• _Quoted text_:
▬▬▬▬▬▬

Reza Aslans Human God

Nice book review - wish I could post the whole thing.

THESE DAYS it may seem like people are abandoning religion to the fundamentalists, but they’re not. Religion has been around forever, and it’s not likely going anywhere soon.

In fact, the story of human religion begins before humans as we know them even existed. We’ve found Neanderthal caves with circular stone altars dating to 176 thousand years ago, which means religious expression is pre–Homo sapiens. Around 40 thousand years ago, we start seeing mythogramic caves in which our earliest ancestors made paintings that can be considered scripture. They initially painted mysterious dots, followed by palm prints, animals, and, around 18000 BCE, the first depiction of a god — The Lord of Beasts. This is where author, scholar, and multimedia force Reza Aslan begins his slim, yet ambitious book God: A Human History. It’s the story of how humans have created God with a capital G, and it’s thoroughly mind-blowing....

▬▬▬▬▬▬

Records from a data source:
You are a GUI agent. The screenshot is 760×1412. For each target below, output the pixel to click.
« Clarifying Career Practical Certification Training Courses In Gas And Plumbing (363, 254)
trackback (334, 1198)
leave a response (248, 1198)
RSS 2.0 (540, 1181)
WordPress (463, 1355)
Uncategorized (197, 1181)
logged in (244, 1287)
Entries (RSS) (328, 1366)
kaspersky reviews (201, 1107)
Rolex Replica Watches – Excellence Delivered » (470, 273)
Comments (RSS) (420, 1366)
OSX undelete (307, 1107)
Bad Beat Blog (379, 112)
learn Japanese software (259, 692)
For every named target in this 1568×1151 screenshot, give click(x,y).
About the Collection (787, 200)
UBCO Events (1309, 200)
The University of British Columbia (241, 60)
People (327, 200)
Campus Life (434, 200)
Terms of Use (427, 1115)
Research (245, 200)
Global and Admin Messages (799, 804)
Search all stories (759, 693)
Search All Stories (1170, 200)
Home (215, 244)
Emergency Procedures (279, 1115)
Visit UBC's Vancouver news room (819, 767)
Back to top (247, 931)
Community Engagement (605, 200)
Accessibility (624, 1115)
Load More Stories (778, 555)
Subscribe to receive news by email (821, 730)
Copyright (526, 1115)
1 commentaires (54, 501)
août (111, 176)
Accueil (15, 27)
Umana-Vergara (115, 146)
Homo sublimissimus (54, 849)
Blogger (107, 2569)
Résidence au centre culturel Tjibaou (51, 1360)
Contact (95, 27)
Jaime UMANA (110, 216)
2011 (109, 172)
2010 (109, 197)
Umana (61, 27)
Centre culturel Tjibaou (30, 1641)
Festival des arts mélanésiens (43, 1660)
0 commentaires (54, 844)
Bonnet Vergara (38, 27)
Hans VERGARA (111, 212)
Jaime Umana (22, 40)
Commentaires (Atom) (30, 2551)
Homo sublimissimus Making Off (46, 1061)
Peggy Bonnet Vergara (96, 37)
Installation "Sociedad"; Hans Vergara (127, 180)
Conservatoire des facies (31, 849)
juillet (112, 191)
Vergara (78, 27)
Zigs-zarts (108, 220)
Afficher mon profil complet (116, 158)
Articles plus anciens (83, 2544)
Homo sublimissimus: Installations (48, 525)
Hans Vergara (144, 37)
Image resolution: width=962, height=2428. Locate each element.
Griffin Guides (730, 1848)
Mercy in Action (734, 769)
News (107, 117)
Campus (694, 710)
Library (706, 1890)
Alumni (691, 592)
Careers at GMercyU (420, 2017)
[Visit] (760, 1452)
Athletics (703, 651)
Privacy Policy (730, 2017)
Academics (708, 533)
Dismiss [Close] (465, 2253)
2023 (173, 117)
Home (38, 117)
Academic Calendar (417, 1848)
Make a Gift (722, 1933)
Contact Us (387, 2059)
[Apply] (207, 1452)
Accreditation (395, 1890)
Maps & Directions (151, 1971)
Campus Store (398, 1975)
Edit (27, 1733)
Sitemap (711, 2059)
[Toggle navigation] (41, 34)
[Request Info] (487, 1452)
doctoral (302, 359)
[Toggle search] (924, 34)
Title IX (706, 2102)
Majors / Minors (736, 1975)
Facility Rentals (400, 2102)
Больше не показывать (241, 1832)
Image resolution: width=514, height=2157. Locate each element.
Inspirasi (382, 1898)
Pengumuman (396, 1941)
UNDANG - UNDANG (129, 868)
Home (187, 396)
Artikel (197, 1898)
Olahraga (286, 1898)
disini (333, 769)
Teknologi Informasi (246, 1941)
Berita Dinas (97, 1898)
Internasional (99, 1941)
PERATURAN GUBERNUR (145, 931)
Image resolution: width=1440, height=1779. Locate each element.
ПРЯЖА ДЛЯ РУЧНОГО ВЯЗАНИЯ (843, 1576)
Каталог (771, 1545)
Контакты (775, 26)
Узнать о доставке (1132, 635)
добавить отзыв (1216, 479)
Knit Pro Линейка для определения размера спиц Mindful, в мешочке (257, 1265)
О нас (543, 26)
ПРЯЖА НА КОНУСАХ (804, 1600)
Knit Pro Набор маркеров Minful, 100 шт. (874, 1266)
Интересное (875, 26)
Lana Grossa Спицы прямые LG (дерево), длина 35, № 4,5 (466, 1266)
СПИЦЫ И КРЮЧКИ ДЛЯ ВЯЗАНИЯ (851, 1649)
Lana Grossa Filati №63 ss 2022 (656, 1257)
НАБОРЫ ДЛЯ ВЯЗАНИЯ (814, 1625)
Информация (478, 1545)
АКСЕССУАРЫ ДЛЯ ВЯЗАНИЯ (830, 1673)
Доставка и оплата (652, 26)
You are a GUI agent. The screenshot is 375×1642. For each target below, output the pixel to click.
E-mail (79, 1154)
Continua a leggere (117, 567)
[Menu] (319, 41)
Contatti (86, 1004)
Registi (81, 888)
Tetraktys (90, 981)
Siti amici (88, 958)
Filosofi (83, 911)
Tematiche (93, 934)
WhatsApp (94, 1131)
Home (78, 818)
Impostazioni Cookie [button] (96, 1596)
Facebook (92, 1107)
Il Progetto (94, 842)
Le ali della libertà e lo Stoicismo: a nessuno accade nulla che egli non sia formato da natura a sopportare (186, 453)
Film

▬▬▬▬▬▬

• _Set of tasks_:
1. List everything the book review says our earliest ancestors painted in the mythogramic caves, in the order it gives them.
2. Write the next part of the book review on the human history of God, picking up after its last sentence.

• _Written responses_:
1. Mysterious dots, palm prints, animals, and the first depiction of a god, The Lord of Beasts.

2.
...With the idea of Jesus being God made flesh, early Christians had to account for some pretty tricky theology. How can God be both Jesus and God? Moreover, how can Yahweh — the jealous deity who gleefully calls for the slaughter of anyone who fails to worship him — be the same God of love and forgiveness who Jesus calls Father? Around the time the Gospel of John was being written, 100 CE, Marcion proposed a two-god theory known as ditheism. There must be two gods: the cruel creator God of the Hebrew Bible known as Yahweh, and the loving, merciful God who has always existed but revealed himself to the world for the first time in the form of Jesus the Christ. [3] We know that ditheism was eventually rejected in favor of Trinitarianism, and God became Three. Tertullian coined the word Trinity, and the Fathers of the Church clarified the matter: God is the Father, Son, and Holy Spirit, each of which existed at the beginning of time and share the same measure of divinity. Finally, things seemed to be all wrapped up.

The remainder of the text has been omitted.